In config/runtimes/gke/workloads.yml, add a gcs_buckets key to your workload entry, referencing the bucket by its name:

config/runtimes/gke/workloads.yml
- runway_service_id: example-service-gke
project_id: 12345678
regions:
- us-east1
gcs_buckets:
- runway-example-service

This grants the workload’s service account roles/storage.objectUser on the bucket — read, write, and delete objects, scoped to this bucket only. Remember that each bucket may be referenced by only one workload; the inventory validation fails if two workloads claim the same bucket or if you reference a bucket that is not defined in gcs.yml.

On apply, the provisioner creates, for each environment:

  • The bucket <name>-<environment> in the environment’s Runway GCP project, with uniform bucket-level access enabled.

  • An IAM grant of roles/storage.objectUser to the workload service account gke-<runway_service_id>@<project>.iam.gserviceaccount.com, condition-scoped to the exact bucket (an exact resource match plus its object prefix).
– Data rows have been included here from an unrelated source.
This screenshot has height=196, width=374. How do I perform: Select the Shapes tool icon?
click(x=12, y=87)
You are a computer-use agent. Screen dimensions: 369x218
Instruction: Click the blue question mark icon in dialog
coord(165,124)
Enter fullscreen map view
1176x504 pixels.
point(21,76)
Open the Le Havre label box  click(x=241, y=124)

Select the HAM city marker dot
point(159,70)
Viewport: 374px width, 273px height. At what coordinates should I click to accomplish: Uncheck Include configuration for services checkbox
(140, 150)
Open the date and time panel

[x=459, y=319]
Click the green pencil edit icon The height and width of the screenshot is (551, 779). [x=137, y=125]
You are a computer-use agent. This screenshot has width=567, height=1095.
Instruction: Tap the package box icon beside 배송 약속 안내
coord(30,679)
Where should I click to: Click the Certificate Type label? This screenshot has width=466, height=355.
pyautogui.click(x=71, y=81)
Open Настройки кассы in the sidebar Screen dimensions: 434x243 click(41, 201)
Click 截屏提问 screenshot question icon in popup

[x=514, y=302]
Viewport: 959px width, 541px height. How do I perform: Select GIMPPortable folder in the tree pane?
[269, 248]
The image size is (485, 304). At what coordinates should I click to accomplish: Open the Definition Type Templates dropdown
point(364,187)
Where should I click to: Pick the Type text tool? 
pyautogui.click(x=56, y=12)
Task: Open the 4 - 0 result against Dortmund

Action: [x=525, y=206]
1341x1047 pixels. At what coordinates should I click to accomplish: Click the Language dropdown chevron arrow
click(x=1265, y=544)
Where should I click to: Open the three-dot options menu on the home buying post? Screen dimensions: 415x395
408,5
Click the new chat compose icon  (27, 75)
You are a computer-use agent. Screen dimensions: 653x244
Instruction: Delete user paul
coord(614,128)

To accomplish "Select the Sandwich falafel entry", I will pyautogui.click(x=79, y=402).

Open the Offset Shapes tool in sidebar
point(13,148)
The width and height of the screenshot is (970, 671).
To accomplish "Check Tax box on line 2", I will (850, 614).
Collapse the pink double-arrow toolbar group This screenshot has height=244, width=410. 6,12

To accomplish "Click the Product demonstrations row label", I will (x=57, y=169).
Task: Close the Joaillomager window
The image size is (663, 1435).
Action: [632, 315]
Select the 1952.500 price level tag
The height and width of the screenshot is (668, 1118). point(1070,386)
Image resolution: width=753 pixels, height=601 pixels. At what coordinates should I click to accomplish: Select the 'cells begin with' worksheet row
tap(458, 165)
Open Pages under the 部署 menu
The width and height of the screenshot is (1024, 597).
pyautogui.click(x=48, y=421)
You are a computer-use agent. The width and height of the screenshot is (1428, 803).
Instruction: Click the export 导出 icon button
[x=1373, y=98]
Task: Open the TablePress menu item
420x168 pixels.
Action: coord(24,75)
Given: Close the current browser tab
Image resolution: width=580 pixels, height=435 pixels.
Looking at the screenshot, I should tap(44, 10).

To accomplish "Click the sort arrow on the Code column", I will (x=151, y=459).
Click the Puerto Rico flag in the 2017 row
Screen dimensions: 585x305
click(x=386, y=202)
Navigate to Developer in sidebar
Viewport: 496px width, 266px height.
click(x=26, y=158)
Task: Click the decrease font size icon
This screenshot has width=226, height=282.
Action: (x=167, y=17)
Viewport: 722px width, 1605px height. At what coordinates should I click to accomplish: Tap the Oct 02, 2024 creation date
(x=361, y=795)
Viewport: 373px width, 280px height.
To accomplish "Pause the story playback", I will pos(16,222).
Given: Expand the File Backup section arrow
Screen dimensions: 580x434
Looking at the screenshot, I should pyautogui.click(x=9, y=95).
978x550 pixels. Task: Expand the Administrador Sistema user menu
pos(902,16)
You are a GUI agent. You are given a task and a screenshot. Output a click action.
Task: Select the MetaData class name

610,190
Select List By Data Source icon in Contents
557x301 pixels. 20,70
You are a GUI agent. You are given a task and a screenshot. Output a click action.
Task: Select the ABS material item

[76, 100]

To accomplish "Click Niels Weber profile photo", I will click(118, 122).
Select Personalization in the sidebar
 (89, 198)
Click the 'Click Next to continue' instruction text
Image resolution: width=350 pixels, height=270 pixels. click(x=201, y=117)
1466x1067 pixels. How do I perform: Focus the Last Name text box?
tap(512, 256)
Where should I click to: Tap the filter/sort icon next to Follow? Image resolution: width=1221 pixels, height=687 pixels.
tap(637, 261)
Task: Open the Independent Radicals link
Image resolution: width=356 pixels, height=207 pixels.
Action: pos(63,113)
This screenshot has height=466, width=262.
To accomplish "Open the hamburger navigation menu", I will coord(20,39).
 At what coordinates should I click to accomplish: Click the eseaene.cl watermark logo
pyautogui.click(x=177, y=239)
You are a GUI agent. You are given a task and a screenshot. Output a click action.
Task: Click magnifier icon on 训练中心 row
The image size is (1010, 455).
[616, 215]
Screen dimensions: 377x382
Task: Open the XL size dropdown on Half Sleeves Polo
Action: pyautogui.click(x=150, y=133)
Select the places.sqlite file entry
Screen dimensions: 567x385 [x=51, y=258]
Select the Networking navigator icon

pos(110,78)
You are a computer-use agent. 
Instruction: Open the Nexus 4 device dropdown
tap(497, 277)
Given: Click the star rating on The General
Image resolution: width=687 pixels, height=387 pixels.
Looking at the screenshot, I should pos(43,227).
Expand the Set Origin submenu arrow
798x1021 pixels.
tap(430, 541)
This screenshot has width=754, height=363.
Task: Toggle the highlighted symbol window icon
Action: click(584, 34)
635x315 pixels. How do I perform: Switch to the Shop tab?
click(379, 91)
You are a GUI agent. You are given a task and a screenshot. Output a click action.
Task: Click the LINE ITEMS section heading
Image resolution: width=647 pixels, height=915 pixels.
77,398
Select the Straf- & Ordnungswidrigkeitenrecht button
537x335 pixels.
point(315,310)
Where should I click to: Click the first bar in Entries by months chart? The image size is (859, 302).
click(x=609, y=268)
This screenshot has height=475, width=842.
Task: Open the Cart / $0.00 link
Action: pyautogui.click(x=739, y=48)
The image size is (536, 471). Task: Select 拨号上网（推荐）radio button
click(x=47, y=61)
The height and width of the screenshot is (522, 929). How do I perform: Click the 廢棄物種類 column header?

  • A Vault secret (mount runway) at platform/<runway_service_id>/gcs/<bucket>/<environment>, containing:

    {
    "bucket_name": "runway-example-service-production",
    "project": "gitlab-runway-production"
    }

Your workload’s service account already has object access to the bucket through Workload Identity, so you do not need to handle any storage credentials — you only need to know the bucket name. Read it from the Vault secret the provisioner publishes (see What gets created), for example with an ExternalSecret that points at platform/<runway_service_id>/gcs/<bucket>/<environment> on the runway mount and surfaces bucket_name (and project) into your namespace. See Secrets management for how Runway wires Vault into your deployment. Your application then talks to GCS using its ambient Workload Identity credentials and the bucket name from that secret.

  • Review the GCS schema for the authoritative field definitions.
  • See Secrets management for other secret needs your service may have.
  • Ask the Runway team in #f_runway for help or to track deploy-time GCS support.